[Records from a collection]
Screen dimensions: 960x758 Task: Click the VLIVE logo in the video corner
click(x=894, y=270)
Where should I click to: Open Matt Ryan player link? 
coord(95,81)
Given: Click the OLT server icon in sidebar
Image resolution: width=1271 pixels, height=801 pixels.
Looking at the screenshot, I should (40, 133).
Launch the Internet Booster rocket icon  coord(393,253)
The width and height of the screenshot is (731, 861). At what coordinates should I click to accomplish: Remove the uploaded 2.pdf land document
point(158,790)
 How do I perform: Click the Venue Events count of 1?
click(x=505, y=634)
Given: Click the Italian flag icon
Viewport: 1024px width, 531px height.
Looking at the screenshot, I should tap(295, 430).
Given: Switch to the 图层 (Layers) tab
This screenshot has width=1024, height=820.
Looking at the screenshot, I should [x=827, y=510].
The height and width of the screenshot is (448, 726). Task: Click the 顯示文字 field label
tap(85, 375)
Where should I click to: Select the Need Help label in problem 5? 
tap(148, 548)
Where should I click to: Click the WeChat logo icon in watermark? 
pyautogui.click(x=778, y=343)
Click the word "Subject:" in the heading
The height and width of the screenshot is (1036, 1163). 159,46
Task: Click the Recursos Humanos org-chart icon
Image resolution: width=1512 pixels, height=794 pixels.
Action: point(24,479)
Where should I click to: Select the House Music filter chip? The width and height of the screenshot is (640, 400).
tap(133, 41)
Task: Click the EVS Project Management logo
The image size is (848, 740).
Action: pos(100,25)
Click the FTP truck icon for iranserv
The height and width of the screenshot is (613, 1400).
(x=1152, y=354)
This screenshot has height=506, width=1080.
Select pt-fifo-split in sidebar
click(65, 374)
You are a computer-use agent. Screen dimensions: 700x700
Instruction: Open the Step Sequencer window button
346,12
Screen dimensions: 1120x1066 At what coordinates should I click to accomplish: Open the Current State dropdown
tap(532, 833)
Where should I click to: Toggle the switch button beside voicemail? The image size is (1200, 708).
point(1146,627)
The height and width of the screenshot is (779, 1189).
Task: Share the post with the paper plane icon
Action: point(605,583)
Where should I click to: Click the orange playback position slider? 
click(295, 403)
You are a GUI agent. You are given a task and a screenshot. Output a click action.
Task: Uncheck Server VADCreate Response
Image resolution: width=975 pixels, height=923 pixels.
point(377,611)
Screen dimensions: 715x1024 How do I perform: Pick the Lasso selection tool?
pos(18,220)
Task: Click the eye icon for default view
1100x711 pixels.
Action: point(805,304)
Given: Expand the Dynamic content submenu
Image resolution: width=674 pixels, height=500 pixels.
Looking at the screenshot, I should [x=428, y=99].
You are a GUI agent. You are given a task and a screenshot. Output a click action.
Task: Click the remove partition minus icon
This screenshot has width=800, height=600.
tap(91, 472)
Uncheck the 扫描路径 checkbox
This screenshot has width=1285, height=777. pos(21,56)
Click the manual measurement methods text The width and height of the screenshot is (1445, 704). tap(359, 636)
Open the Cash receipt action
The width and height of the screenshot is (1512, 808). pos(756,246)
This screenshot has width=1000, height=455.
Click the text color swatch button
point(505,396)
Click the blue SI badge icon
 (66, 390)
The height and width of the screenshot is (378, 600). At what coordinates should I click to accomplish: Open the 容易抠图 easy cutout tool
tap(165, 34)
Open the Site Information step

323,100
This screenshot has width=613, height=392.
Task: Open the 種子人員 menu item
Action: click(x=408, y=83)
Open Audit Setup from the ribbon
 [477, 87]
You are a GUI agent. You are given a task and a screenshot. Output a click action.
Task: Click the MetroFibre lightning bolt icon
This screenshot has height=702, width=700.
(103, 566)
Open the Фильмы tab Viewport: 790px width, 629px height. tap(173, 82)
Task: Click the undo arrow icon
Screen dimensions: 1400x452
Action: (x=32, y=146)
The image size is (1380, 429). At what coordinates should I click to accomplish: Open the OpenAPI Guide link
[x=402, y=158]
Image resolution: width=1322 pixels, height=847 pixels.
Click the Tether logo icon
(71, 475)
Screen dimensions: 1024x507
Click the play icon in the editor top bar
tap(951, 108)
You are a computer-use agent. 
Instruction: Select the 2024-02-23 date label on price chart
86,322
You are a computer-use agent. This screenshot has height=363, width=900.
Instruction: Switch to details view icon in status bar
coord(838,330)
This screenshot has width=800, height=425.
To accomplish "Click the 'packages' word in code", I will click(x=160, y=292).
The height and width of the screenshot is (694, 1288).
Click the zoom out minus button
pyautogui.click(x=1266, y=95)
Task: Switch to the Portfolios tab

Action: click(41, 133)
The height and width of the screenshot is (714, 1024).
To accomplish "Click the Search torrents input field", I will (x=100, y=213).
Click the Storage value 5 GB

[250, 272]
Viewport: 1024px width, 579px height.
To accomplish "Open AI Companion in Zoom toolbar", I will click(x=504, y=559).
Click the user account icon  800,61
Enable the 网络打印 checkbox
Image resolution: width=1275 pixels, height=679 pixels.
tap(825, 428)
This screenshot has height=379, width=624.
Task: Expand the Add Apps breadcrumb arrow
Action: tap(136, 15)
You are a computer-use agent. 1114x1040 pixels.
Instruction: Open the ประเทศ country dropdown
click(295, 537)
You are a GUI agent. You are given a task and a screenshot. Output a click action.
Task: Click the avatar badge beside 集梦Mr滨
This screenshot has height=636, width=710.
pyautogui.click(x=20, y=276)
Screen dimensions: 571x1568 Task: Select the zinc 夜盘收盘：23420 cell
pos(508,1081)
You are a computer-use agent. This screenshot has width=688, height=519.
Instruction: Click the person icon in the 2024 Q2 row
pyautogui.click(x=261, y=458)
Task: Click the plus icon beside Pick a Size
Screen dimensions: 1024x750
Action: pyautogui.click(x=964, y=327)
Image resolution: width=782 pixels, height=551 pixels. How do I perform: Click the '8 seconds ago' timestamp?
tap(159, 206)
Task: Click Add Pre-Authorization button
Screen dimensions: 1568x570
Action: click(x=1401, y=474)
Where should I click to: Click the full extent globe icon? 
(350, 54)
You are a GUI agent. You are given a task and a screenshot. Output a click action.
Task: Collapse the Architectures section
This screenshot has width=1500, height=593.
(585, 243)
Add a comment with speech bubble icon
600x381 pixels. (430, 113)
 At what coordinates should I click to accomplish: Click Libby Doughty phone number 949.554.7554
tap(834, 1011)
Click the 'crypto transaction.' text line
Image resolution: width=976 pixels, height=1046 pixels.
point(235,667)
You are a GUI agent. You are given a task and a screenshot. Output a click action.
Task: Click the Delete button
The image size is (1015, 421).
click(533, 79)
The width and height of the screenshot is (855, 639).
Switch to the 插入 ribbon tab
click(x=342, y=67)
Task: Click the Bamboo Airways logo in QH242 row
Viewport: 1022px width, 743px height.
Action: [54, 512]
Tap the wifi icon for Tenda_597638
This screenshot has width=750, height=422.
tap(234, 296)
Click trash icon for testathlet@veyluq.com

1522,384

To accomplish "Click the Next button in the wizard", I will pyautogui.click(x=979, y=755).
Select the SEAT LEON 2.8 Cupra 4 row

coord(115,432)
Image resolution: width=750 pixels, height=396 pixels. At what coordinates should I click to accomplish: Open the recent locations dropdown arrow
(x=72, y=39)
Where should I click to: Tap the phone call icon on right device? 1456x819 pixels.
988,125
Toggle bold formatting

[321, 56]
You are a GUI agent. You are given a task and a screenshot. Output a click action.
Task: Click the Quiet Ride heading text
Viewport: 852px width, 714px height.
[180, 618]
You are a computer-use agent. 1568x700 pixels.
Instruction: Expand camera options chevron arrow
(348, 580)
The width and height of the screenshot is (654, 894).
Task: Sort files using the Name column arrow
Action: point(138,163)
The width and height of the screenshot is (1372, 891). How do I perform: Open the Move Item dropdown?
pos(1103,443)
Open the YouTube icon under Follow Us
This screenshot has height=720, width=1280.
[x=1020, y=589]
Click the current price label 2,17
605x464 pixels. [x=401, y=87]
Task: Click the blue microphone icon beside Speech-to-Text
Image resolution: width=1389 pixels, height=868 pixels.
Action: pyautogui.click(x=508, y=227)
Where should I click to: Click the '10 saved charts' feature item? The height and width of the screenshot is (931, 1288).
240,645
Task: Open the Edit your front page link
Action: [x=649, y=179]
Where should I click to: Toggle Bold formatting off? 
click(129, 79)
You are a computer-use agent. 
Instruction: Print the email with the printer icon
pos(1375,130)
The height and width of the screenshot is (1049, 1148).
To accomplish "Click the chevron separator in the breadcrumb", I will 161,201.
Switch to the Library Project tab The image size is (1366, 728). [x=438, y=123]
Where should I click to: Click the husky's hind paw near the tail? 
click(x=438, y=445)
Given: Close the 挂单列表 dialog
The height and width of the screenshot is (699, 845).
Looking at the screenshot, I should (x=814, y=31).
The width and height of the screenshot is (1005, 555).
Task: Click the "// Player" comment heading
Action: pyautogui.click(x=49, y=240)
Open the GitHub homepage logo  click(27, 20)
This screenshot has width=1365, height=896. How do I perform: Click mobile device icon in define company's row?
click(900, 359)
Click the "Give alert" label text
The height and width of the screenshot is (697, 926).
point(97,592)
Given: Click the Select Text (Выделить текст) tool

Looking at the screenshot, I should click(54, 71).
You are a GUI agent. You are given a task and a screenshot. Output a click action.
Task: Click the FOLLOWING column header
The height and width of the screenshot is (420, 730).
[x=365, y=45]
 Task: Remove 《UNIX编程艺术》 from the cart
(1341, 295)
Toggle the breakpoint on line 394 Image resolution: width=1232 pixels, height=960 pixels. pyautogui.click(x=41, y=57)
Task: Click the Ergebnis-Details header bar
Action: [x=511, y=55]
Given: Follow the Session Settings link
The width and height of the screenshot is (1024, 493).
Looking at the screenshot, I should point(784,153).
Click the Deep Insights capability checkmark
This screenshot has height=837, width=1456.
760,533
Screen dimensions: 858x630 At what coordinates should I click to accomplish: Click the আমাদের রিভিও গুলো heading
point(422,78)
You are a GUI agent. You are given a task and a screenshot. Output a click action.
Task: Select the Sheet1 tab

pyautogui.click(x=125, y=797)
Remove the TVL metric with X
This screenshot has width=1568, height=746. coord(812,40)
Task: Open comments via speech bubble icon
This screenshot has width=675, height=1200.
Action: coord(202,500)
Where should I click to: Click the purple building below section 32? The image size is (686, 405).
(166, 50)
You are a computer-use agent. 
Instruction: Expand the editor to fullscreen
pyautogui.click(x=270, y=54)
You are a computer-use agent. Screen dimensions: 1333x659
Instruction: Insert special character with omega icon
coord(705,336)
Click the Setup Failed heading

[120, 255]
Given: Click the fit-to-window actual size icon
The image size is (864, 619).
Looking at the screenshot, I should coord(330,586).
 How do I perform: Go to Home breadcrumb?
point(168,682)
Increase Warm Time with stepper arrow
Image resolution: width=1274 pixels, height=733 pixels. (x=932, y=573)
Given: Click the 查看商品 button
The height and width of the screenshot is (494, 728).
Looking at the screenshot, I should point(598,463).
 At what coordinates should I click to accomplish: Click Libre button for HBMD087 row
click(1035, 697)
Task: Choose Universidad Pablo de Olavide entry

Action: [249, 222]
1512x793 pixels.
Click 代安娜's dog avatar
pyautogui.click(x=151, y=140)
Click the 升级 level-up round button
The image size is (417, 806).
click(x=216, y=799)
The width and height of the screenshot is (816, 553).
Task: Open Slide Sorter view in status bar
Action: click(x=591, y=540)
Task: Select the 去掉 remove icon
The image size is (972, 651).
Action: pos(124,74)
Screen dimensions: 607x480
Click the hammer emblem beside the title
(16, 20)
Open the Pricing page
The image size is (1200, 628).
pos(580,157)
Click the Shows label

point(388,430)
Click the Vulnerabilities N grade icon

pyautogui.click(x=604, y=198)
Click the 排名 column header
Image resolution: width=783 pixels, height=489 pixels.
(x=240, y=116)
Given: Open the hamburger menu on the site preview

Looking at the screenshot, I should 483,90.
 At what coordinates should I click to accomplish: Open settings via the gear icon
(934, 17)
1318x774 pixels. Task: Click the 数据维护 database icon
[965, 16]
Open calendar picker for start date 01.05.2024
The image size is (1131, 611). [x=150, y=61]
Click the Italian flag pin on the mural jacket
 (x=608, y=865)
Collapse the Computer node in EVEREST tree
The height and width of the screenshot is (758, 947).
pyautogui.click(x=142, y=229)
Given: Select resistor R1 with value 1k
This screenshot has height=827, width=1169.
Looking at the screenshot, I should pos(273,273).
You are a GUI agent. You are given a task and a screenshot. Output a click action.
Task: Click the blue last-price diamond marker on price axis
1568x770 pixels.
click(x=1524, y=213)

About this task:
Would you please repeat exactly the lines above, starting at the line with "Click the zoom out minus button" and stopping at the line with "The height and width of the screenshot is (714, 1024).", both included?

Output for this task:
Click the zoom out minus button
pyautogui.click(x=1266, y=95)
Task: Switch to the Portfolios tab

Action: click(41, 133)
The height and width of the screenshot is (714, 1024).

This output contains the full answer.